Before you sign anything though:

  • Ask about their actual codebase size — if they're 2 people in a garage, that's different than 50. Both are valid, just different.
  • Ask what they'll ship you on first week. Boring bug fixes or actual features? (Boring is better for learning.)
  • Get specifics on salary, not "competitive." I left money on the table twice before I started asking for numbers before the second interview.
  • Check their GitHub if they're open source. That's how you see if they actually care about code quality.
  • Talk to someone who currently works there if you can. Not HR.
  • You didn't get lucky. You built something people wanted. That's the whole game.

    Mar 21

    That's awesome and honestly kind of the dream scenario. Quick question though — when you got that contract offer, what was the actual money situation? Like, were they offering contractor rates or did it convert to full-time? I ask because I'm 14 months into self-teaching right now and I keep seeing posts like yours and getting hyped, but nobody talks about the gap between "got an offer" and "can actually pay rent."

    Also — how much of landing that gig was the project itself vs. how you showed it? Did you have a portfolio site, GitHub with solid documentation, or did you pitch it differently?

    Mar 21

    That anxiety about being 'real' is exactly where I was after my first shipped thing. Built a webhook system for Zapier integrations at my last gig, took months, and still felt like a fraud. The offers validate the work though—companies don't pay for vibes. CLI tool into Slack/Airtable is legit useful, not toy stuff. Congrats.

    Mar 21

    Congrats on the offers. Fair warning though: the "am I actually a real developer" feeling doesn't go away once you sign, it just gets more expensive when you're the one making the architectural decisions.

    Mar 21

    Did either offer actually specify what you'd be building day one, or just vibes?

    Mar 21

    Congrats on the offers, but real talk: two offers on a CLI tool doesn't mean you're ready for the job. I got hired after shipping something similar in 2019, bombed my first three months because I didn't know how to work in actual codebases. The CLI was clean. Production code at a real company? Chaos. Do a contract gig or take the lower offer if one's a better learning environment.

    Mar 21

    Congrats on the offers. Real talk though — don't let the imposter syndrome trick you into accepting the first thing that moves. I made that mistake after shipping my first real product at my last startup.

    Here's what I'd do if I were you: take both offers seriously for a week. Ask each company for specifics on:

    — Who you'd actually report to and what they've shipped

    — The technical debt situation (ask to see one piece of code)

    — Equity vesting schedule and cliff (4-year vest, 1-year cliff is standard)

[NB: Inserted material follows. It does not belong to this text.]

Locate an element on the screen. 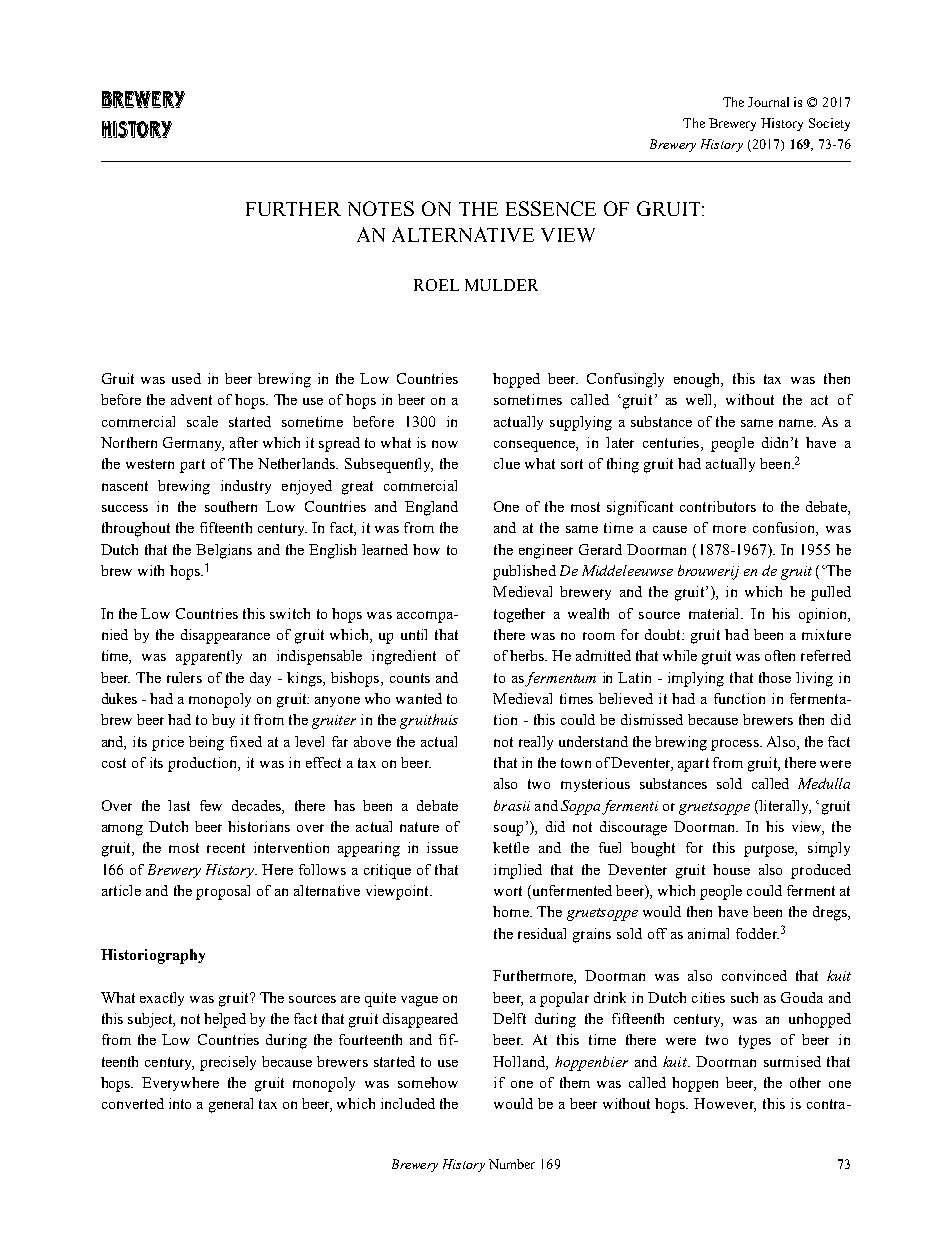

    — Whether they've hit product-market fit yet or are still searching

    The CLI tool you built tells me you understand integration problems. That's valuable. But don't anchor on the fact that you got offers — anchor on which team will let you learn the fastest without burning you out.

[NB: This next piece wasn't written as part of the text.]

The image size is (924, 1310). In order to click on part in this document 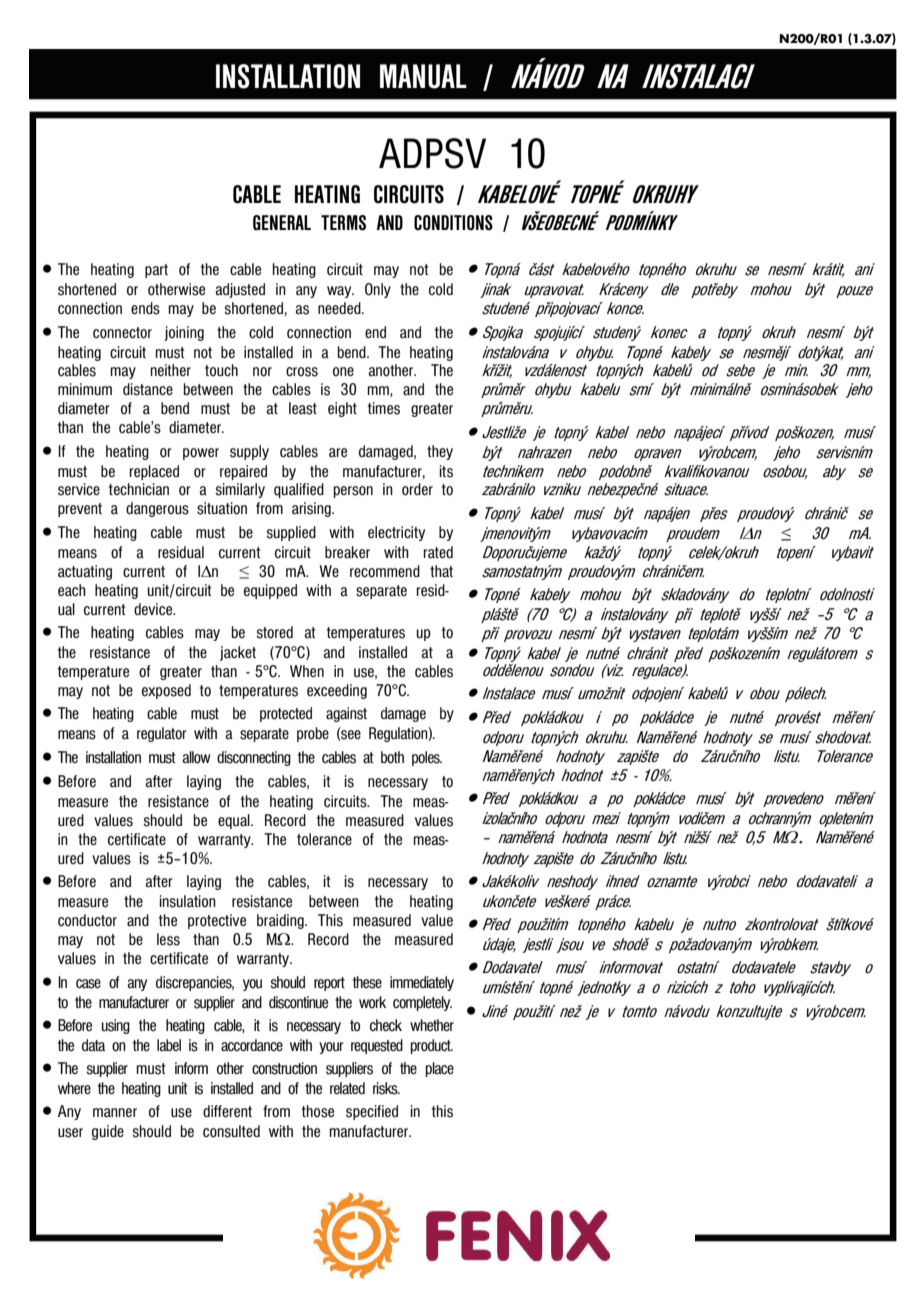, I will do `click(156, 271)`.
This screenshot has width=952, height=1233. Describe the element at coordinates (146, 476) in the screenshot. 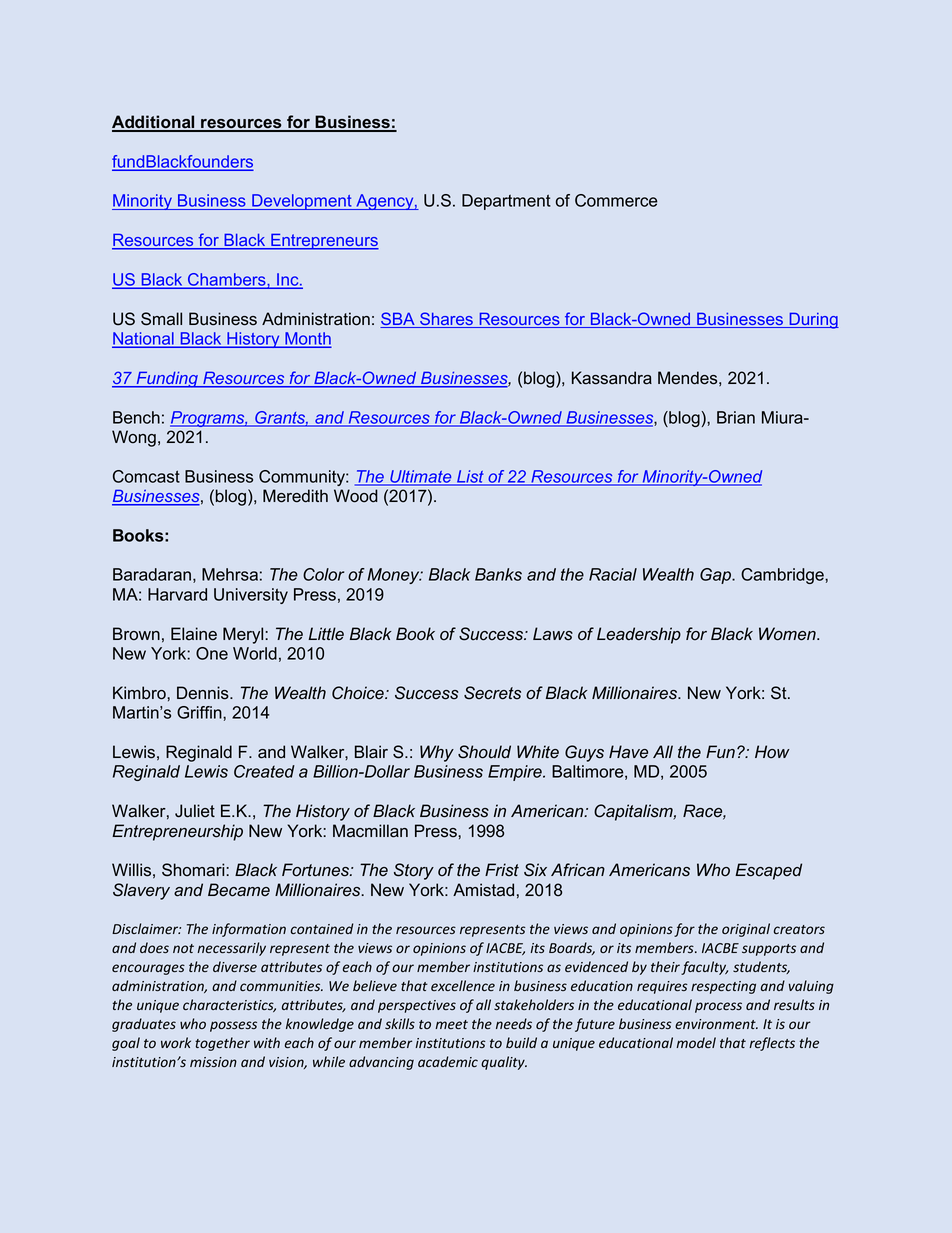

I see `Comcast` at that location.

    I took a role at a Series A that looked shiny. CEO was charismatic, salary was 30% bump. Reality: codebase was a mess, nobody had owned the architecture, and I spent 8 months unblocking other people instead of building. Left after 18 months with skills that didn't compound.

    My second role was smaller, lower salary, but the technical lead actually knew what she was doing. That 2-year stint taught me more about systems thinking than the first 5 years combined.

    If you can, take the slower offer with better technical mentorship. Your future self will thank you.

    Mar 21

    Congrats, but don't let imposter syndrome fade—that anxiety keeps you honest when you're actually bad at something.

    Mar 21

    Congrats. The imposter feeling doesn't go away—I'm a PM now and still get it. What matters is the offers are real.

    Mar 21

    Congrats on the offers. Real question though — did either company ask about your process or just get excited about the tool itself? I ask because I shipped something similar last year and one offer evaporated once they realized I was solo and had no idea how to handle their scale. The other one was legit. Just want to make sure you're digging into what they actually need from you.